How to ship LLM changes safely - CI with eval gates, a staging mirror, progressive rollout, config-driven rollback and provider fallback. The deployment layer of the LLMOps stack.

June 8, 2026 · 9 min read · deployment · ci-cd · rollback

An LLM change - a new prompt, a model swap, a retrieval tweak - is a deploy like any other, and deserves the same safety net: tested in CI, rolled out progressively, reversible in one step. Skipping that is how a one-line prompt edit becomes a production incident.

The two questions

Prototype: “It runs on my machine.” Production: “Can we ship this change safely - and undo it in seconds if it regresses?”

A demo is deployed once, by hand. Production needs every change to flow through a pipeline that catches regressions before users do and can revert without a firefight.

What breaks without it

  • Prompt edits straight to prod. Someone tweaks the live prompt to fix one complaint and silently regresses ten others - the single most common cause of mystery quality drops.
  • No staging. Changes are validated in production, on real users.
  • No rollback. A bad release means a frantic redeploy of application code instead of flipping one value.
  • No fallback. Your sole provider has an outage and the whole feature is down.
  • Big-bang releases. A change ships to 100% of traffic at once; there’s no small blast radius to learn from.

The controls that matter

  • CI with an eval gate - every change runs the eval set and can’t merge on a regression.
  • A staging environment that mirrors production (same retrieval, same config).
  • Progressive rollout - canary or percentage-based, so a bad change hits few users.
  • One-step rollback - driven by config, not a code redeploy.
  • Provider / model fallback - automatic failover when a provider errors or times out.
  • Change management - for regulated contexts, a documented, auditable process.
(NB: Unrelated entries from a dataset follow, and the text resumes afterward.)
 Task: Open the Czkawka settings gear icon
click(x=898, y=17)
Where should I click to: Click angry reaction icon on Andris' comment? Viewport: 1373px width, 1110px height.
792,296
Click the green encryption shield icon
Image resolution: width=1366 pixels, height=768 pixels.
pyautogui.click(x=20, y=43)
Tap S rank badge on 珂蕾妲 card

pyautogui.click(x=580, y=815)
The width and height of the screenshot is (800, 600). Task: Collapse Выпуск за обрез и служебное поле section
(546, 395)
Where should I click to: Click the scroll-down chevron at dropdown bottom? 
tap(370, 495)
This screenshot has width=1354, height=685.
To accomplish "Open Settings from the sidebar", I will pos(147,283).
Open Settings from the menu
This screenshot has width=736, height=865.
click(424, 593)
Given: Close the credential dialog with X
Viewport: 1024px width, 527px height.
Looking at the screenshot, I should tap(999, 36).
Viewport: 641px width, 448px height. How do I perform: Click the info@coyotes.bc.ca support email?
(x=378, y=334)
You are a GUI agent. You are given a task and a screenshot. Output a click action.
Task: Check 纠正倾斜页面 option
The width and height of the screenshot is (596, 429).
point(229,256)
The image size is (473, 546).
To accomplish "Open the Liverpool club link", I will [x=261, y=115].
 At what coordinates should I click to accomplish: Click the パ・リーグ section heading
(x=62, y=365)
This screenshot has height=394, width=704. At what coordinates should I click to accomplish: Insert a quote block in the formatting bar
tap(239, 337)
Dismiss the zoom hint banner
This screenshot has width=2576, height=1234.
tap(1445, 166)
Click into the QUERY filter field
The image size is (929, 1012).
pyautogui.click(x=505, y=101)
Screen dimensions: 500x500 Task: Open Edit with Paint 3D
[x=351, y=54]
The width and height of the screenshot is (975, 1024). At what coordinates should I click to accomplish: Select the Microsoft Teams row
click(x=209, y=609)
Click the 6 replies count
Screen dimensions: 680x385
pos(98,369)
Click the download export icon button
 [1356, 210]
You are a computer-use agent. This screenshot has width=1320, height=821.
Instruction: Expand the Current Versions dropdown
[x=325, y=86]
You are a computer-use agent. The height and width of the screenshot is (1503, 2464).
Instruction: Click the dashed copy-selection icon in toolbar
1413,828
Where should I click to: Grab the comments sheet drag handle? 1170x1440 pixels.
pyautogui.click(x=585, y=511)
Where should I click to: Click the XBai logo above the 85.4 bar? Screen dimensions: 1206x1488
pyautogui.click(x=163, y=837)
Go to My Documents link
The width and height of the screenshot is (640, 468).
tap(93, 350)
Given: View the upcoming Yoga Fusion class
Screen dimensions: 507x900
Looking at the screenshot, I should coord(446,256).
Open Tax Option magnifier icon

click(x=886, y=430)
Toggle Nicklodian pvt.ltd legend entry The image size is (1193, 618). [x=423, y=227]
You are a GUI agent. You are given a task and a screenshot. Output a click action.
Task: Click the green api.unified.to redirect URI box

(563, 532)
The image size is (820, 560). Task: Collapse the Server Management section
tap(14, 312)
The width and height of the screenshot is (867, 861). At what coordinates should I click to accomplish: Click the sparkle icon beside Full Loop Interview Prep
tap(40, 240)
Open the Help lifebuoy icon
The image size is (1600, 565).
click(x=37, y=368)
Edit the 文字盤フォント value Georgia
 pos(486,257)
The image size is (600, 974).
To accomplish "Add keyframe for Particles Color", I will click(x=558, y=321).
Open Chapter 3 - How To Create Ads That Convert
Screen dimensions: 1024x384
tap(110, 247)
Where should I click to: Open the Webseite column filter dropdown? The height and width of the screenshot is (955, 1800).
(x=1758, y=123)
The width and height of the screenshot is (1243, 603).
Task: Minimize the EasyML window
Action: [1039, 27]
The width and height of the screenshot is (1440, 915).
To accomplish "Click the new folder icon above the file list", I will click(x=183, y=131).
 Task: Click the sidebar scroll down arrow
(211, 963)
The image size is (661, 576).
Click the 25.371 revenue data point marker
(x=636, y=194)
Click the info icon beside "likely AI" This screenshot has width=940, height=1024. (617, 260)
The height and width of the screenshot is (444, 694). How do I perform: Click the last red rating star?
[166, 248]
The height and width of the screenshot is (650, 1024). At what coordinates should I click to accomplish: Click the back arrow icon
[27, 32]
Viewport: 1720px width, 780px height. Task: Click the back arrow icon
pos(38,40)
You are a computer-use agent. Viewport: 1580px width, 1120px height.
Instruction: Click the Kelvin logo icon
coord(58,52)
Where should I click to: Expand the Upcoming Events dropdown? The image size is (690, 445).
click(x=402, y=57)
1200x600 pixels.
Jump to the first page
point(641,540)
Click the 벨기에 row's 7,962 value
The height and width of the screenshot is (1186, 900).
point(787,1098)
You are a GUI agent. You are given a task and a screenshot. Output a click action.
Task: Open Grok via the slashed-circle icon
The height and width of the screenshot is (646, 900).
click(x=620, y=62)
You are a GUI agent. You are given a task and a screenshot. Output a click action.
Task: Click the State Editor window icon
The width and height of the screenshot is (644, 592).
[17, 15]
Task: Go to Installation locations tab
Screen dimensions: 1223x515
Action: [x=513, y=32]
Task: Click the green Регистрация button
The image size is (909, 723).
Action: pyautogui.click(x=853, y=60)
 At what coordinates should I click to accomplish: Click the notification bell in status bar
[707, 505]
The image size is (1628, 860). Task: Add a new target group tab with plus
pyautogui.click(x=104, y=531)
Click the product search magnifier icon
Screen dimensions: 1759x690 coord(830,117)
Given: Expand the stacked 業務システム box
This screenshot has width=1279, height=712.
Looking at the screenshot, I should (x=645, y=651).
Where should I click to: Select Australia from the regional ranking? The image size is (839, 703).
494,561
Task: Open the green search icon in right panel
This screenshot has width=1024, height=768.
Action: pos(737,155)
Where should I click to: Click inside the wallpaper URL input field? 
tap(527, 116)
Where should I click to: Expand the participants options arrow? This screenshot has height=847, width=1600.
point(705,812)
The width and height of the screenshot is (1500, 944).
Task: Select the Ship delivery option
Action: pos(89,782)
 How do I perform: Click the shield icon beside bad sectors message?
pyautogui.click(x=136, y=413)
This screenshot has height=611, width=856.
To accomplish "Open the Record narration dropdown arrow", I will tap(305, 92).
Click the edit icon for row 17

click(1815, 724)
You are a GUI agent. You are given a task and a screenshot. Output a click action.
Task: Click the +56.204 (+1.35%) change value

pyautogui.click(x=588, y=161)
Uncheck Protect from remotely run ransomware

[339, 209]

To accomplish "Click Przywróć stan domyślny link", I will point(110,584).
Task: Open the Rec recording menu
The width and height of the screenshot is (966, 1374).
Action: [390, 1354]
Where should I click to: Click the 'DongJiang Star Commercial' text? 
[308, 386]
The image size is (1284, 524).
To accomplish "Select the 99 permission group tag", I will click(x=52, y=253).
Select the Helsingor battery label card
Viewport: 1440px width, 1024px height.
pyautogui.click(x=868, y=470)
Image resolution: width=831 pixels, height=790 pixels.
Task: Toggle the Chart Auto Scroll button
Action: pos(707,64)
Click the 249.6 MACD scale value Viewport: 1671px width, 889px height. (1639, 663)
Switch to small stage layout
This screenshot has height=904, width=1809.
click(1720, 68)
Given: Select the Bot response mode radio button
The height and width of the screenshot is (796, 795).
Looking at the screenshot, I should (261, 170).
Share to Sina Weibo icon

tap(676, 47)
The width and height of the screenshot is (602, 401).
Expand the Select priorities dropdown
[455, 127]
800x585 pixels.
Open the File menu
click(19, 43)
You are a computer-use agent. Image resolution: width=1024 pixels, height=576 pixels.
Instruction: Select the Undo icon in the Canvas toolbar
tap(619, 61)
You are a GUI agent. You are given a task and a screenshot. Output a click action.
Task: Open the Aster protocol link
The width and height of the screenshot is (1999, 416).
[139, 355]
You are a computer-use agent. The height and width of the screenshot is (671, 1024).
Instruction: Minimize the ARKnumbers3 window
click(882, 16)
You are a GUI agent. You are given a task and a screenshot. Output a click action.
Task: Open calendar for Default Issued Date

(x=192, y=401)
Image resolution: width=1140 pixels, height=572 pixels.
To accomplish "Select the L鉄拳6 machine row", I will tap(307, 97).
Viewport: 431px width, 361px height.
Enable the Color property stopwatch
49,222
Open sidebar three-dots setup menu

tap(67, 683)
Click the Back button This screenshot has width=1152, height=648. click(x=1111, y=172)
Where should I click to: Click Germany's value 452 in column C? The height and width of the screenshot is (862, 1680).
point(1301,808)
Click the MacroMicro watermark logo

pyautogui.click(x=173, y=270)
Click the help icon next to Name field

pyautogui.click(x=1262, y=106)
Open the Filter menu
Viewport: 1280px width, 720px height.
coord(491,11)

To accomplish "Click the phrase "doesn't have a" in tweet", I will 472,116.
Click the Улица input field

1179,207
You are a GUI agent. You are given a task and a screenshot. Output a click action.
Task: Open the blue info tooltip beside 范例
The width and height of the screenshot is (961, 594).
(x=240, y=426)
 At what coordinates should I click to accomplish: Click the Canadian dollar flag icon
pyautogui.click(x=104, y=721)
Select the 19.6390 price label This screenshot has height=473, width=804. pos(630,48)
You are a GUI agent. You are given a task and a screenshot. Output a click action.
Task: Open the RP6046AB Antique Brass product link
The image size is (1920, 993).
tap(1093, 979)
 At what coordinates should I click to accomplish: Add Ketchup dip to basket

Instrument it: CI with an eval gate

Wire evals into the pipeline so quality is a merge condition, not a hope:

# .github/workflows/deploy.yml (sketch)
on:
  pull_request:
    paths: ['prompts/**', 'src/**', 'evals/**']
jobs:
  evaluate:
    steps:
      - run: python run_evals.py --data evals/
      # fail if pass_rate drops below threshold or a "critical" case regresses
  deploy-canary:
    needs: evaluate
    if: github.ref == 'refs/heads/main'
    steps:
      - run: ./deploy.sh --canary 5   # 5% of traffic first

Instrument it: rollback by config, not redeploy

Load the active prompt and model from configuration so a revert is a value change, not a deploy:

# config (env var, feature flag, or small config service)
ACTIVE = {"prompt_version": "rag-answer-v4", "model": "sonnet-4.6"}

# rollback = point back at the previous known-good version, instantly
# ACTIVE = {"prompt_version": "rag-answer-v3", "model": "sonnet-4.6"}

Pair this with a canary check: route a slice of traffic to the new version, watch latency, error rate and evals, and promote or roll back automatically.

Minimal vs mature

AspectMinimalProduction-grade
TestingManual checkEval gate in CI
EnvironmentsProd onlyStaging mirrors prod
RolloutAll at onceCanary / percentage
RollbackCode redeployOne-step, config-driven
ResilienceSingle providerCross-provider fallback

Where this lives in a real system

Provider failover and routing belong in a control point - see the multi-provider gateway reference architecture. Rollback depends on treating prompts as versioned artifacts, covered in prompt versioning with GitHub. And the deployment items in the Production Checklist are the bar to clear before you ship.